* What the exercise asks:
Only the lines below from the one containing "The height and width of the screenshot is (470, 683)." to the one containing "Given: Click the Notepad" should be repeated, both included and unchanged.

* Data records:
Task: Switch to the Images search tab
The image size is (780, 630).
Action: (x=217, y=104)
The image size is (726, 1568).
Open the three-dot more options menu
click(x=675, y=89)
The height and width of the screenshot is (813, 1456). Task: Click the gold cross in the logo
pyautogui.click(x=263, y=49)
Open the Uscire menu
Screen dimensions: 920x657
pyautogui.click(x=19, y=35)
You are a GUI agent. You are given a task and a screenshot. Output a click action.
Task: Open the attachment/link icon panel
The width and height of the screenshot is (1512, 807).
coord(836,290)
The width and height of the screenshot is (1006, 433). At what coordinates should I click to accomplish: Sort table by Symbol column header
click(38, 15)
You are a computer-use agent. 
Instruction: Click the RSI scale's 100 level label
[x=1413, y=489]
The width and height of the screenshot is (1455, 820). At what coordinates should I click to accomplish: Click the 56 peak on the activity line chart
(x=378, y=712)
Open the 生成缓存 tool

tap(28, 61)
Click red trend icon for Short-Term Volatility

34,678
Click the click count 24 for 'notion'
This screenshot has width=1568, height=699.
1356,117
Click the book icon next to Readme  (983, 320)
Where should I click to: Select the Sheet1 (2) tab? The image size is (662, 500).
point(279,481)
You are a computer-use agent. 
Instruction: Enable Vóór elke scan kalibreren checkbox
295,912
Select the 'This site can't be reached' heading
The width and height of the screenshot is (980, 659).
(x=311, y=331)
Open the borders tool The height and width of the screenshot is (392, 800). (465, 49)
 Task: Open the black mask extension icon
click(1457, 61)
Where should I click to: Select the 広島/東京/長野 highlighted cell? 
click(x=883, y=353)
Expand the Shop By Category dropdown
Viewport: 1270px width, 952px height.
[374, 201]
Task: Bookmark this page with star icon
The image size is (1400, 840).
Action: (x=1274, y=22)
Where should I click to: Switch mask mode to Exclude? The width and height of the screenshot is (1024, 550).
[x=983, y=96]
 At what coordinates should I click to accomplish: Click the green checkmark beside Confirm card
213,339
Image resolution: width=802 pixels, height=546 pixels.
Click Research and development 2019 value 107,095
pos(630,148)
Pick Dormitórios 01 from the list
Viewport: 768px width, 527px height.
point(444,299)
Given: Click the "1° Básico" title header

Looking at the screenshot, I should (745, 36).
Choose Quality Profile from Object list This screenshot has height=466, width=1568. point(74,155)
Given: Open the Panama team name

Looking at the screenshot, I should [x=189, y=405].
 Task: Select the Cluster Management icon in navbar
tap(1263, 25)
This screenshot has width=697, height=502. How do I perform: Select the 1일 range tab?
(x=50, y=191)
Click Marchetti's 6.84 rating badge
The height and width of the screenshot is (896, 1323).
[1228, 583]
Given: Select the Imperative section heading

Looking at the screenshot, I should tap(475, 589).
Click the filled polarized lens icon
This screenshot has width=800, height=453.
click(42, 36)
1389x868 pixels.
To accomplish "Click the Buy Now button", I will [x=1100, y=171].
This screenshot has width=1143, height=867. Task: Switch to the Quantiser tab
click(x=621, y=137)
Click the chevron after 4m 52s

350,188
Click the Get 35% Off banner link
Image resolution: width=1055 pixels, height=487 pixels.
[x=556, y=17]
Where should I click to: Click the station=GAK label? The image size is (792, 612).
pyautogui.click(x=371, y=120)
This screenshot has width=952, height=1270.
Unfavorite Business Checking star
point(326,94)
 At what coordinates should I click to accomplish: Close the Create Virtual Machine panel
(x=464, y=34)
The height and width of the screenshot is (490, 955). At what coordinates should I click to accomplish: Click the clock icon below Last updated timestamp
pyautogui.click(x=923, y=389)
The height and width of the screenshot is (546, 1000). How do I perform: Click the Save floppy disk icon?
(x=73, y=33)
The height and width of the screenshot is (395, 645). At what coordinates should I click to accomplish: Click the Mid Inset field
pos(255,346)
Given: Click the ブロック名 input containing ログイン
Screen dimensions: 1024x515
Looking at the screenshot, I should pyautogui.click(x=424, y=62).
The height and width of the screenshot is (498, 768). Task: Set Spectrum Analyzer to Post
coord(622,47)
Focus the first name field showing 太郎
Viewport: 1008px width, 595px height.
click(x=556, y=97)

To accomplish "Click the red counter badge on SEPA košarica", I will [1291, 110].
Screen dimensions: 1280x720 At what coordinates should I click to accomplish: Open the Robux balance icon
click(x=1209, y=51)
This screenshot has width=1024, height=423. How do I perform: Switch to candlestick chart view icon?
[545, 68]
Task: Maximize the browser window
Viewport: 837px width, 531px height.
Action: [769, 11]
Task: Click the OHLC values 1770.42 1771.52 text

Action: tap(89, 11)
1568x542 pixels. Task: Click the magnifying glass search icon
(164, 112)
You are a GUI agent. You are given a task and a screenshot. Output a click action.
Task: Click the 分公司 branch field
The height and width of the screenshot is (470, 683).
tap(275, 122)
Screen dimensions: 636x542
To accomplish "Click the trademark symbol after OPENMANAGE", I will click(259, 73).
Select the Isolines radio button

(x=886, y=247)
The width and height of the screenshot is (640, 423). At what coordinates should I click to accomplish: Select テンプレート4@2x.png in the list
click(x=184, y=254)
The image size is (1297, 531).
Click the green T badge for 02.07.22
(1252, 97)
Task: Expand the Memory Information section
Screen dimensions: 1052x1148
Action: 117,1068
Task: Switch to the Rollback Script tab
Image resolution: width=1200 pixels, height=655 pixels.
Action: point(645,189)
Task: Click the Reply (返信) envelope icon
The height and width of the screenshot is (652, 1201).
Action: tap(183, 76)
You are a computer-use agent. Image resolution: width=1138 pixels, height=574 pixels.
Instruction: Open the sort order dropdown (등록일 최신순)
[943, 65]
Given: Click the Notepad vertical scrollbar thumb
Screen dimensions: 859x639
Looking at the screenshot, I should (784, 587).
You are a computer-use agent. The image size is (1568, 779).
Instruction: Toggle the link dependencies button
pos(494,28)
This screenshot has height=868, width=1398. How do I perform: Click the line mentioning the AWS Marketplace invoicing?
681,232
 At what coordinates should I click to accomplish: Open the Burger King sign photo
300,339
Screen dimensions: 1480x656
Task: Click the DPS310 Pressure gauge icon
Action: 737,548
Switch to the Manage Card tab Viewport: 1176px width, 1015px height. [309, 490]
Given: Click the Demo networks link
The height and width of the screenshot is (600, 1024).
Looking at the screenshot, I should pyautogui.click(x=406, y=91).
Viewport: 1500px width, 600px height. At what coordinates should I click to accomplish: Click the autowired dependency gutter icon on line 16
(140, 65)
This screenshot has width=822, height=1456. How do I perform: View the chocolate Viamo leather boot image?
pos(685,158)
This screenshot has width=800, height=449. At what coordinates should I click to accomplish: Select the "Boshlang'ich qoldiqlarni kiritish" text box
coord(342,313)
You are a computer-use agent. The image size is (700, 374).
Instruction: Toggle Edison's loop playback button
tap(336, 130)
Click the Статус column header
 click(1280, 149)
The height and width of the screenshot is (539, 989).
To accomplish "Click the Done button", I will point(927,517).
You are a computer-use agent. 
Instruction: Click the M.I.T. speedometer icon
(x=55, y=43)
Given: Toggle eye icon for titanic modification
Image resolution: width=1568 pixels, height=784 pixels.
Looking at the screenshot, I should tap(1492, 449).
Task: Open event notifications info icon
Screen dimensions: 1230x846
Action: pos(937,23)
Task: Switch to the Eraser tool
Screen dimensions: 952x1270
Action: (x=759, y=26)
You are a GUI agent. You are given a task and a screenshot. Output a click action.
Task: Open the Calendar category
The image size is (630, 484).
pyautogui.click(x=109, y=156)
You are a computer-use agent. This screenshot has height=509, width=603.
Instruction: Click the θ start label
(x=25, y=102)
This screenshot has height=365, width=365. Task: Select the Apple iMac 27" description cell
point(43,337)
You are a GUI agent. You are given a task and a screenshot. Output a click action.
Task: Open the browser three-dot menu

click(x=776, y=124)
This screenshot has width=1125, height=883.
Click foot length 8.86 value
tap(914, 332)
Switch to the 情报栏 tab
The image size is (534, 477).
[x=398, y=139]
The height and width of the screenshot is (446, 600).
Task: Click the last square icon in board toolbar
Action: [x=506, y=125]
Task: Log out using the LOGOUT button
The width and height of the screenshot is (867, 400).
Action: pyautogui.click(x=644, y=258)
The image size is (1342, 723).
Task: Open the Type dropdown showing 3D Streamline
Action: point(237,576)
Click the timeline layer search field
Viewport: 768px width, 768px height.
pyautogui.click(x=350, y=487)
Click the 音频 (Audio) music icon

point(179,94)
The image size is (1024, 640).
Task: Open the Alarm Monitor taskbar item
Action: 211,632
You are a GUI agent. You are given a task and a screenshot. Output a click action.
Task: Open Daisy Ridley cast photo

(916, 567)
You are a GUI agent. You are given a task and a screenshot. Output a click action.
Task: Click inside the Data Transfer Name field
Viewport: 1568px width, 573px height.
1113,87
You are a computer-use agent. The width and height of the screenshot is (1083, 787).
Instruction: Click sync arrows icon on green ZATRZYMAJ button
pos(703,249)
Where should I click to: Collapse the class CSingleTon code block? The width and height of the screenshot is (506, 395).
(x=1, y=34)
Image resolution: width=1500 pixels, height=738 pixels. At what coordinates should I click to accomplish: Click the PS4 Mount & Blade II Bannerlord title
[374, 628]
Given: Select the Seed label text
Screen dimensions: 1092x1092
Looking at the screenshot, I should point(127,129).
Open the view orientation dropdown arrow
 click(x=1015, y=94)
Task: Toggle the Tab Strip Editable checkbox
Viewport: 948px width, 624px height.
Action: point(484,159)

* Response box:
The height and width of the screenshot is (470, 683).
tap(275, 122)
Screen dimensions: 636x542
To accomplish "Click the trademark symbol after OPENMANAGE", I will click(259, 73).
Select the Isolines radio button

(x=886, y=247)
The width and height of the screenshot is (640, 423). At what coordinates should I click to accomplish: Select テンプレート4@2x.png in the list
click(x=184, y=254)
The image size is (1297, 531).
Click the green T badge for 02.07.22
(1252, 97)
Task: Expand the Memory Information section
Screen dimensions: 1052x1148
Action: 117,1068
Task: Switch to the Rollback Script tab
Image resolution: width=1200 pixels, height=655 pixels.
Action: point(645,189)
Task: Click the Reply (返信) envelope icon
The height and width of the screenshot is (652, 1201).
Action: tap(183, 76)
You are a computer-use agent. Image resolution: width=1138 pixels, height=574 pixels.
Instruction: Open the sort order dropdown (등록일 최신순)
[943, 65]
Given: Click the Notepad vertical scrollbar thumb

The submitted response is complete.